Registered Employers with IMSS Fall in March, Raising Red Flags About Economic Activity
The drop in registered employers coincides with slower growth and puts pressure on formal job creation in 2026.
The number of employers registered with the Mexican Social Security Institute (IMSS) declined in March, a move that adds to signs that Mexico’s economic momentum is cooling and that companies—especially micro and small businesses—are less willing to maintain or expand operations within the formal sector. During the month, the employer registry fell by 1,726 registrations, implying a year-over-year decline of 2.7%.
IMSS attributed the decline to the “implementation of security measures in the opening of employer registrations for individuals,” without providing further detail. Analysts often note that administrative adjustments like these can affect the pace of new registrations, but the persistence of monthly declines suggests the phenomenon is also tied to more challenging economic conditions, elevated operating costs, and greater caution around hiring.
According to figures reported as of the end of the first quarter, IMSS maintained around 1.02 million registered employers. Recent trends show that the total number of employers has posted monthly declines in 22 of the last 23 months and an accumulated year-over-year drop of tens of thousands of registrations—an important data point because the employer count serves as a barometer of the business base that supports jobs with social security coverage.
In parallel, formal employment continued to grow, but with signs of slowing. In March, 32,930 jobs with social security coverage were created, and for 2026 to date, 207,604 new positions were recorded, with permanent jobs accounting for the majority. However, when isolating the effect of new labor-incorporation modalities, the year-over-year growth looks more moderate, reinforcing the view of a labor market that is still advancing, but at a slower pace.
On wages, the average contribution base salary came in at 663.50 pesos per day, up 7.14% year over year. After accounting for inflation, the real increase was around 2.5%—a gain that supports the purchasing power of workers who remain in the formal economy, though it does not necessarily offset rising costs for inputs, rents, logistics, and financing that many businesses face.
Employers Trending Down: What It Could Mean for Formalization
A decline in the number of registered employers is often associated with business closures, mergers, restructurings, or a shift toward less formal arrangements—especially when the environment combines limited economic growth with stricter compliance requirements. In Mexico, where labor informality remains high, any weakening in the employer registry can translate into less capacity to generate jobs that include benefits. In addition, the decline in employers tends to be concentrated among microbusinesses and family-run firms—segments that are more sensitive to changes in sales, interest rates, and labor costs, and that typically have less room to maneuver during periods of weaker demand.

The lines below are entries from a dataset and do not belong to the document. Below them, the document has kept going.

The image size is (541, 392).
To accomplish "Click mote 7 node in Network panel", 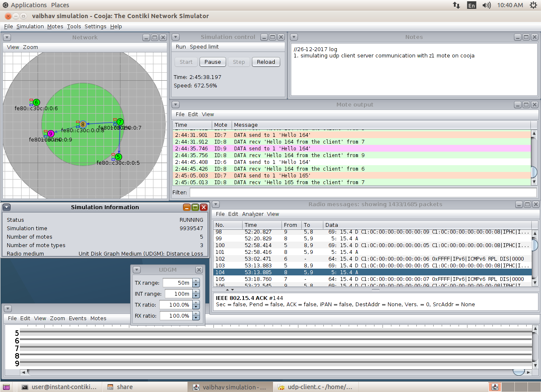I will (x=120, y=122).
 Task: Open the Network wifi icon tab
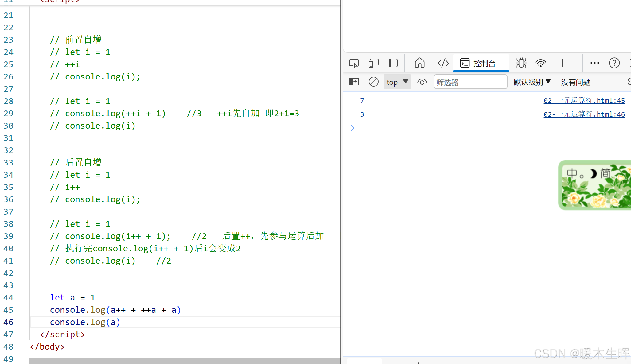tap(540, 63)
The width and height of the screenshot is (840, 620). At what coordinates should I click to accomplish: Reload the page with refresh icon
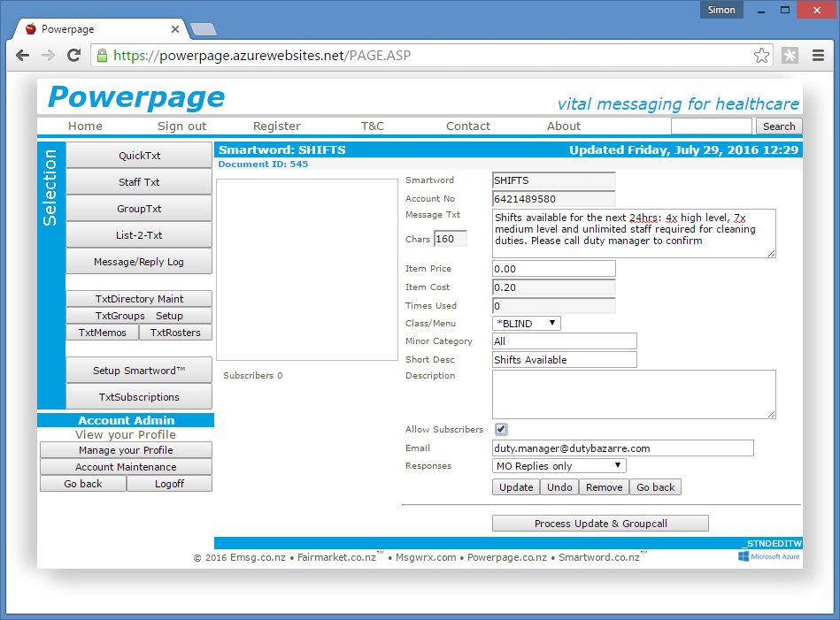[74, 56]

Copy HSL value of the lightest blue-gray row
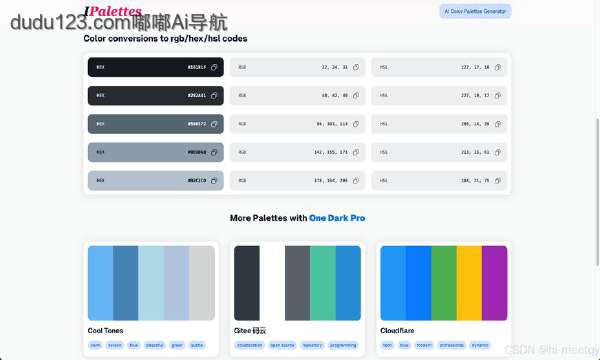click(x=497, y=181)
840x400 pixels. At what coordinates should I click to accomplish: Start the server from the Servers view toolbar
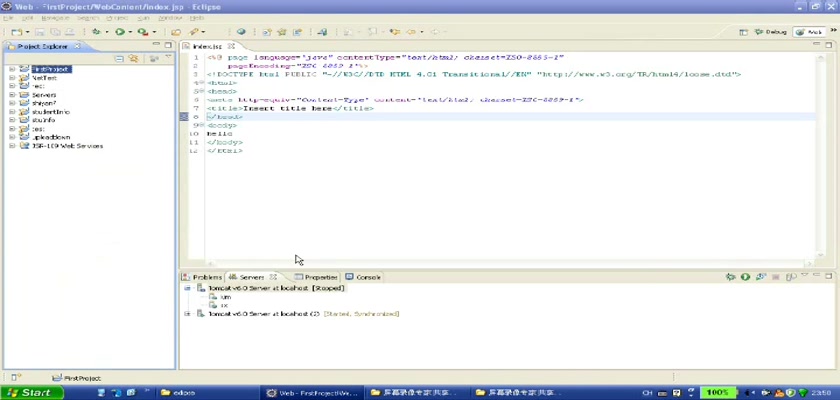coord(745,276)
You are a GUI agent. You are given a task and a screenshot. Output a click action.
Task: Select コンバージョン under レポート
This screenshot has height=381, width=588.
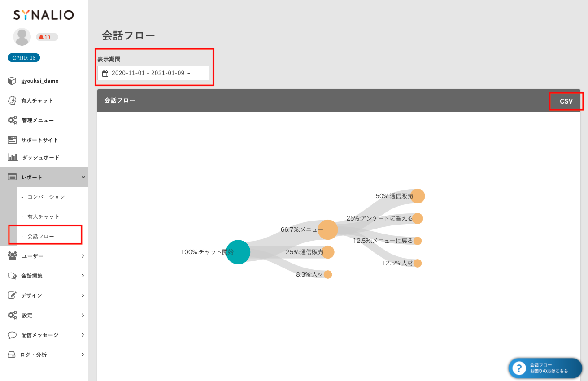click(x=46, y=197)
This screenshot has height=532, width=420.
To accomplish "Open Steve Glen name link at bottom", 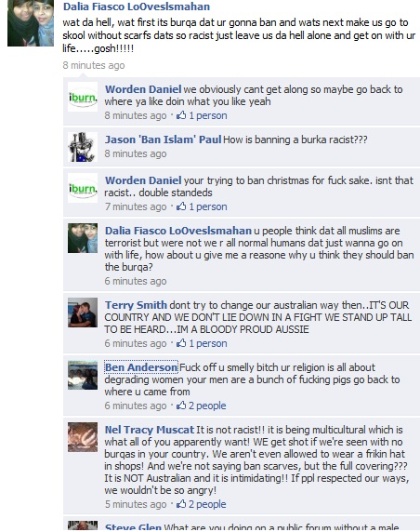I will click(x=133, y=527).
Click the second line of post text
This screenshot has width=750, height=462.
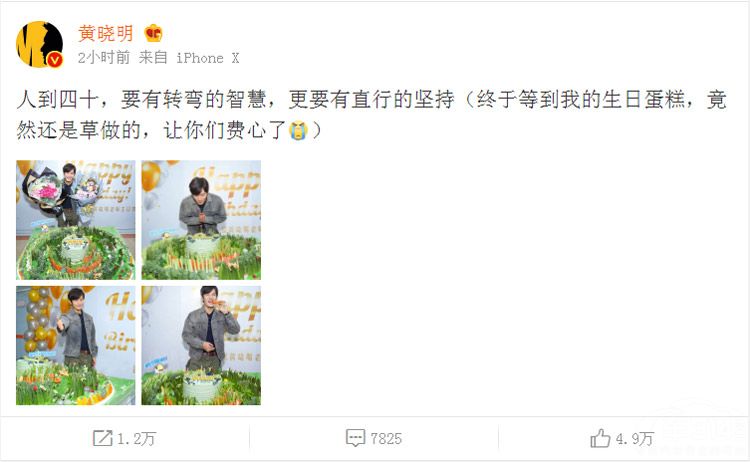tap(169, 130)
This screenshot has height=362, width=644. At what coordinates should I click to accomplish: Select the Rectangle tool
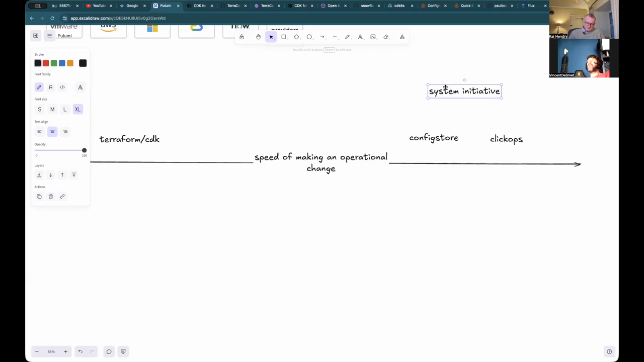point(283,37)
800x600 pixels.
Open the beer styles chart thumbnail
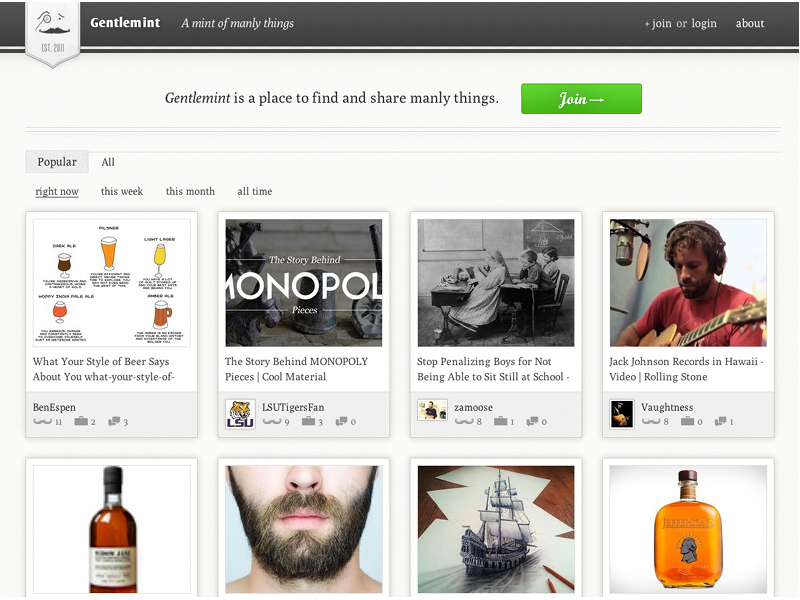(x=112, y=283)
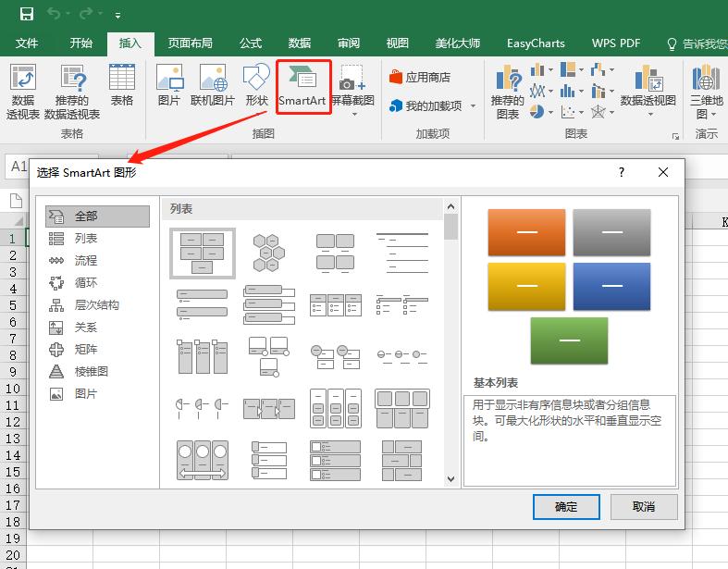Click the 图片 insert picture icon

pyautogui.click(x=169, y=86)
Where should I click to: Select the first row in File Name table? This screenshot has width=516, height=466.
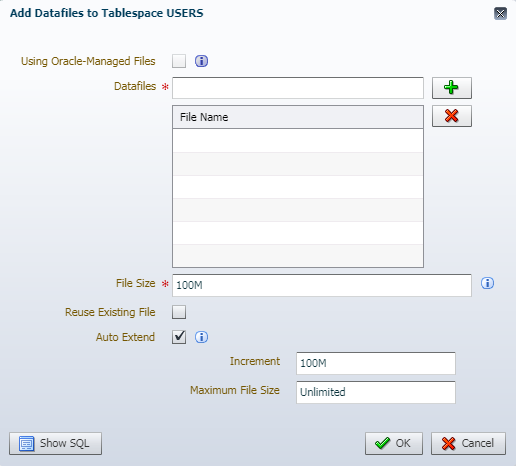click(x=298, y=141)
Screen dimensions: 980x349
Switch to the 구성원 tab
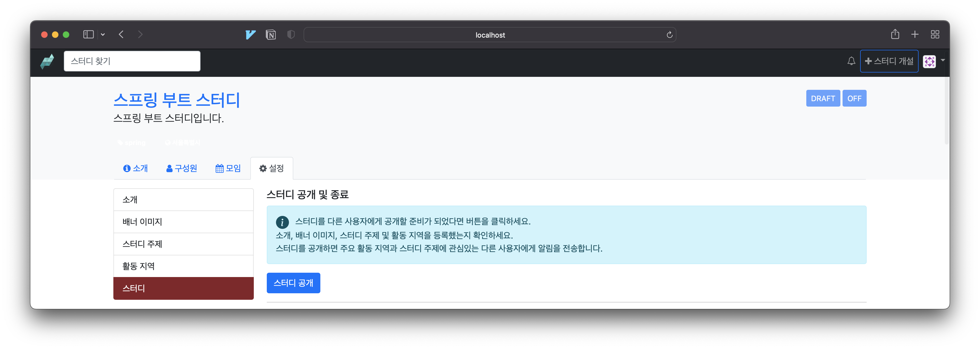pos(181,168)

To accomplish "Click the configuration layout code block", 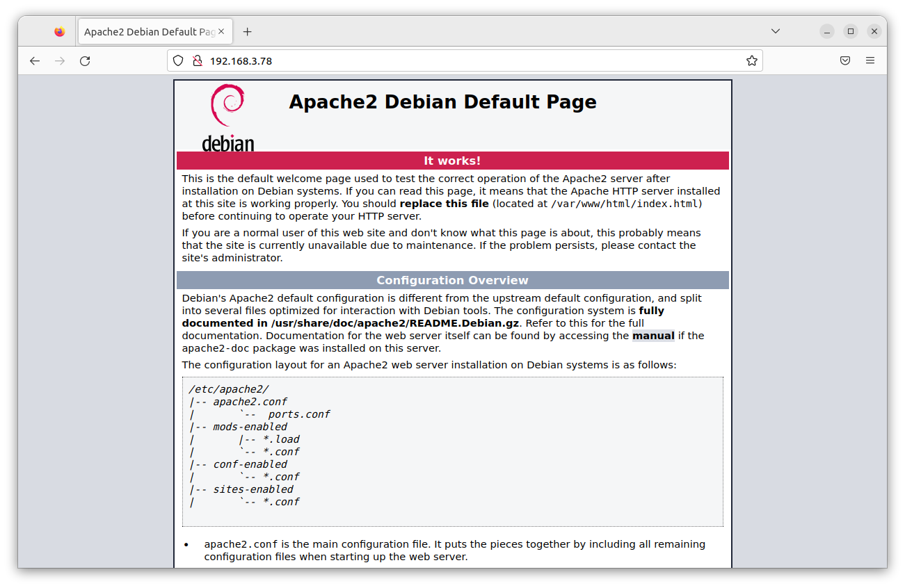I will tap(452, 452).
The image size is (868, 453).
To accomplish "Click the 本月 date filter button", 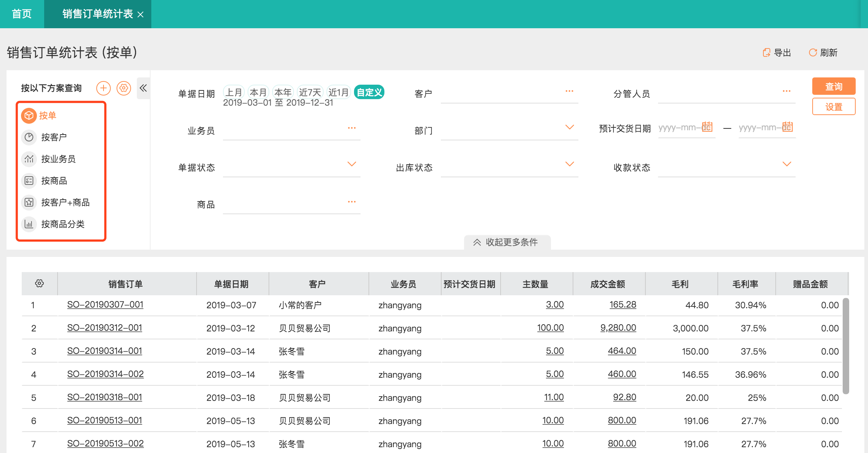I will point(258,92).
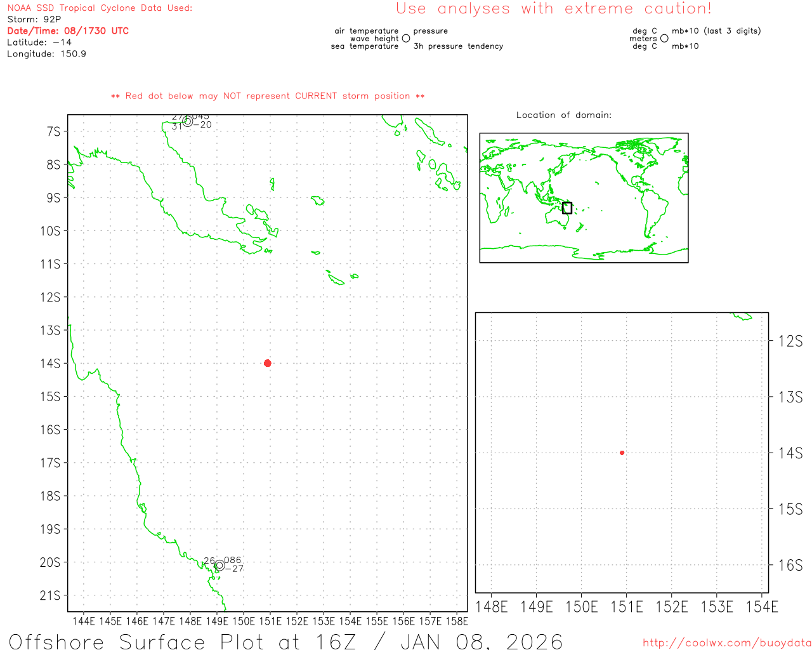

The macroeconomic backdrop helps put the data in context. After GDP growth of 0.8% in 2025—one of the weakest performances since the pandemic—expectations for 2026 have ranged from caution to moderate optimism. The Ministry of Finance has set an expansion range of 1.8% to 2.8%, supported by a gradual rebound in investment and infrastructure projects; by contrast, surveys of analysts typically anticipate more restrained formal job creation toward year-end.
The path of employment and the number of employers will also be shaped by factors such as the trajectory of interest rates—which affects the cost of business credit—investor confidence, domestic consumption trends, and the performance of sectors tied to manufactured exports. Added to this is regulatory and trade uncertainty linked to review and negotiation processes in North America, which can delay investment or expansion decisions, particularly in integrated industrial supply chains.
Looking ahead, a key question will be how much of the decline in employers reflects administrative measures and how much reflects a deeper economic adjustment. If data cleanup or tighter controls reduce improper registrations, the effect could stabilize; but if the trend reflects weakening business conditions, the impact could show up in fewer worker registrations and slower progress on formalization.
Overall, the March data reinforces a mixed reading: formal employment is still growing and real wages are still rising, but the employer base is showing fragility. The second quarter’s trajectory will be decisive in confirming whether this is an administrative dip or an early sign of a broader slowdown in economic activity.